(EXERCISE GOAL): Print the rows below word for word, everything from the very first row down to the row that contains "will [x=611, y=55].", both ends included.

(DATA PROVIDED):
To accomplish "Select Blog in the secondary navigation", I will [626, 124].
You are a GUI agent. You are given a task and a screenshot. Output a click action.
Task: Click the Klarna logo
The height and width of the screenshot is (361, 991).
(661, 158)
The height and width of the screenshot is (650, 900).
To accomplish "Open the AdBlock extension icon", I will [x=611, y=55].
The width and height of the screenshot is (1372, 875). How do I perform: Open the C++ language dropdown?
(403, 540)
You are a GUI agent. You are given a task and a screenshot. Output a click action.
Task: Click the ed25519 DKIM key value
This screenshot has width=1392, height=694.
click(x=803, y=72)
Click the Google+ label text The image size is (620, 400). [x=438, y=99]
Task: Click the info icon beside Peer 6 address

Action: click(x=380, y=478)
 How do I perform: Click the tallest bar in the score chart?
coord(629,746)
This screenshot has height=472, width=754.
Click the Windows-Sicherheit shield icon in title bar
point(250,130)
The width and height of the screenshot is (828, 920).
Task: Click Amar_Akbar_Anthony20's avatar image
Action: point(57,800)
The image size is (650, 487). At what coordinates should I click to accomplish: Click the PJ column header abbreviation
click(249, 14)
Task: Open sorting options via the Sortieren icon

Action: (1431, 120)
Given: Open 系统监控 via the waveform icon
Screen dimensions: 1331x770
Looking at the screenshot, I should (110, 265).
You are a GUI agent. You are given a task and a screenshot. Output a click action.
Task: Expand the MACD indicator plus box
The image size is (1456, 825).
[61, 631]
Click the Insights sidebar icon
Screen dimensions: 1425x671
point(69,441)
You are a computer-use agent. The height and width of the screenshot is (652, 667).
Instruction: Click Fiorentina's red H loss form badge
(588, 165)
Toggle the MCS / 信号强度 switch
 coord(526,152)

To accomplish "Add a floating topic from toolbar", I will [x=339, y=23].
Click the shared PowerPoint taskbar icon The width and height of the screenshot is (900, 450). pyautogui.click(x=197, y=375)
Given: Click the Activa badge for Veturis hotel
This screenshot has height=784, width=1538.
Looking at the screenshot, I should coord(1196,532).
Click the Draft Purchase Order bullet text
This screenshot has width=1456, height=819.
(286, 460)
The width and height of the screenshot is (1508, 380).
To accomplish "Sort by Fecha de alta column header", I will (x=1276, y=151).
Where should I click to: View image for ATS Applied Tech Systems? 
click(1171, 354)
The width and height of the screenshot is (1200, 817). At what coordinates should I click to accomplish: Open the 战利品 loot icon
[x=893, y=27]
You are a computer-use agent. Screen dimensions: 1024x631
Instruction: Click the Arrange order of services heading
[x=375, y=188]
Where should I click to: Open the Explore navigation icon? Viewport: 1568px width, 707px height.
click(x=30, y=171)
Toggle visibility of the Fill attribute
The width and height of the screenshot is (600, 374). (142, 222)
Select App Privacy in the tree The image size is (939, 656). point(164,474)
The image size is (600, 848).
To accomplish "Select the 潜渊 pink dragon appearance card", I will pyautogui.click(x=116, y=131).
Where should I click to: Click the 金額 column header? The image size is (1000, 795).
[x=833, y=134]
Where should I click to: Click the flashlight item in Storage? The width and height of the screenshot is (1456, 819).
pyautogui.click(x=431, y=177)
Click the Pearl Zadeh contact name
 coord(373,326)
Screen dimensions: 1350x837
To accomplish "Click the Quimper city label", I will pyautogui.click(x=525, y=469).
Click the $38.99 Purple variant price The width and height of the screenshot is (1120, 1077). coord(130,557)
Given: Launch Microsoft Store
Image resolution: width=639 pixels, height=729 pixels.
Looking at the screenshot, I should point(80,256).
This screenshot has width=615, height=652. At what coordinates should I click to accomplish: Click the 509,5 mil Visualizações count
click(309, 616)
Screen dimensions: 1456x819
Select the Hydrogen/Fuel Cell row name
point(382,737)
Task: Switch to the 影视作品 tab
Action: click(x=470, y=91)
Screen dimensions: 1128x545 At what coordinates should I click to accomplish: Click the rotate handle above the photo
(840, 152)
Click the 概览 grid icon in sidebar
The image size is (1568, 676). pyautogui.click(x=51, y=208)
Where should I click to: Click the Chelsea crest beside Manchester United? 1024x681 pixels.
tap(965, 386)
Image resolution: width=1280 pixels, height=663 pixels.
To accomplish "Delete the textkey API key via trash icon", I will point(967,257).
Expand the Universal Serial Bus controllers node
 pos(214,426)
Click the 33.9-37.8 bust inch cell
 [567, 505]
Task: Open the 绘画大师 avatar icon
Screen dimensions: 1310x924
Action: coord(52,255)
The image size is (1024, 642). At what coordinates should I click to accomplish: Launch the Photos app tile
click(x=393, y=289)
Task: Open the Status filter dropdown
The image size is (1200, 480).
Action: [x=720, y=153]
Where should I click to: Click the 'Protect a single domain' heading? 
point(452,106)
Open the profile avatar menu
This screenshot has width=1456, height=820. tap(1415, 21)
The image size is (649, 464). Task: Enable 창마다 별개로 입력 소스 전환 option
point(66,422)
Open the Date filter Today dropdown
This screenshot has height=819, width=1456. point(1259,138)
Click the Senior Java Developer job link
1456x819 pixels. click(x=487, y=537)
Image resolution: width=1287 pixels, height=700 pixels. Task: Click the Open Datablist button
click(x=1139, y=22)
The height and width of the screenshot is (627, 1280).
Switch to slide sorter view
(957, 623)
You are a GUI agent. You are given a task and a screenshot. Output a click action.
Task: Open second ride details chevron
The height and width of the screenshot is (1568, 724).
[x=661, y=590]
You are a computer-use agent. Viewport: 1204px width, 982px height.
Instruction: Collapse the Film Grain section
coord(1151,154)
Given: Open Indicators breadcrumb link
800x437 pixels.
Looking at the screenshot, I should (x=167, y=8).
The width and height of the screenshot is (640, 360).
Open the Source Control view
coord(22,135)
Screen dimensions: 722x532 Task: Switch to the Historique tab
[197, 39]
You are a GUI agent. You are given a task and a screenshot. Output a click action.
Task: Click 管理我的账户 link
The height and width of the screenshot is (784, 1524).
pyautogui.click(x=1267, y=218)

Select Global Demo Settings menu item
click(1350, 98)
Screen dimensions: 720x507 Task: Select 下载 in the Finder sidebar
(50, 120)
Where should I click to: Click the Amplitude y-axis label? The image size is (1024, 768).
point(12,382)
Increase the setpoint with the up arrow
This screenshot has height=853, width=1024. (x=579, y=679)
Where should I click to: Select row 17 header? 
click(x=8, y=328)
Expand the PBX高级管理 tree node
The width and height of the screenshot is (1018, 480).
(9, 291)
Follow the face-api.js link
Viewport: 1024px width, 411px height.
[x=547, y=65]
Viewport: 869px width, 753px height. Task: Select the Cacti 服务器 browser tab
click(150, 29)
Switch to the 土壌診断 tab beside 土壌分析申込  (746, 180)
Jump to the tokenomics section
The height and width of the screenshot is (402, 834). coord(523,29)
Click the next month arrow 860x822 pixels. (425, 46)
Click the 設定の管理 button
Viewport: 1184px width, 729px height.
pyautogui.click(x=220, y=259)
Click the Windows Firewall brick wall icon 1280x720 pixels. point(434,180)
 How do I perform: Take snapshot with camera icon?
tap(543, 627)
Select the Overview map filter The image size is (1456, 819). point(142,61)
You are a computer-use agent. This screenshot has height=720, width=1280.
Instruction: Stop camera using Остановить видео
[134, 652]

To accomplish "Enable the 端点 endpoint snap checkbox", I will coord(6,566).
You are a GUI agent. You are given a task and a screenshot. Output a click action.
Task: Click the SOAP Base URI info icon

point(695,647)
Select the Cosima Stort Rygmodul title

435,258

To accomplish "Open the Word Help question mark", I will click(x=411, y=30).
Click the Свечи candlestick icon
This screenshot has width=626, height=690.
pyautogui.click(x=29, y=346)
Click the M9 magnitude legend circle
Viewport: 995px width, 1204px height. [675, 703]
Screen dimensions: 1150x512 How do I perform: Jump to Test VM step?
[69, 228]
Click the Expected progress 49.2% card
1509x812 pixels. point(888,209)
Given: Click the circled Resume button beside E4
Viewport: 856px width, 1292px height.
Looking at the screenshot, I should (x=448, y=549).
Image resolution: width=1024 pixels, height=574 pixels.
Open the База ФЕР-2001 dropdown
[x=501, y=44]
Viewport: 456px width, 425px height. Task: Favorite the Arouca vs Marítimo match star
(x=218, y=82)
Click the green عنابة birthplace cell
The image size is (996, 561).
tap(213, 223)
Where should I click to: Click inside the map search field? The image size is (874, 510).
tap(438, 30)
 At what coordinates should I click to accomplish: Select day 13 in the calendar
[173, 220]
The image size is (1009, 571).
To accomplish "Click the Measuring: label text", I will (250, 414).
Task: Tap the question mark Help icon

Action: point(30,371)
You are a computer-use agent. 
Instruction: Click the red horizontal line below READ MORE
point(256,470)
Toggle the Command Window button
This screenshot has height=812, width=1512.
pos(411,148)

(EXERCISE RESPONSE):
To accomplish "Select Blog in the secondary navigation", I will [626, 124].
You are a GUI agent. You are given a task and a screenshot. Output a click action.
Task: Click the Klarna logo
The height and width of the screenshot is (361, 991).
(661, 158)
The height and width of the screenshot is (650, 900).
To accomplish "Open the AdBlock extension icon", I will [x=611, y=55].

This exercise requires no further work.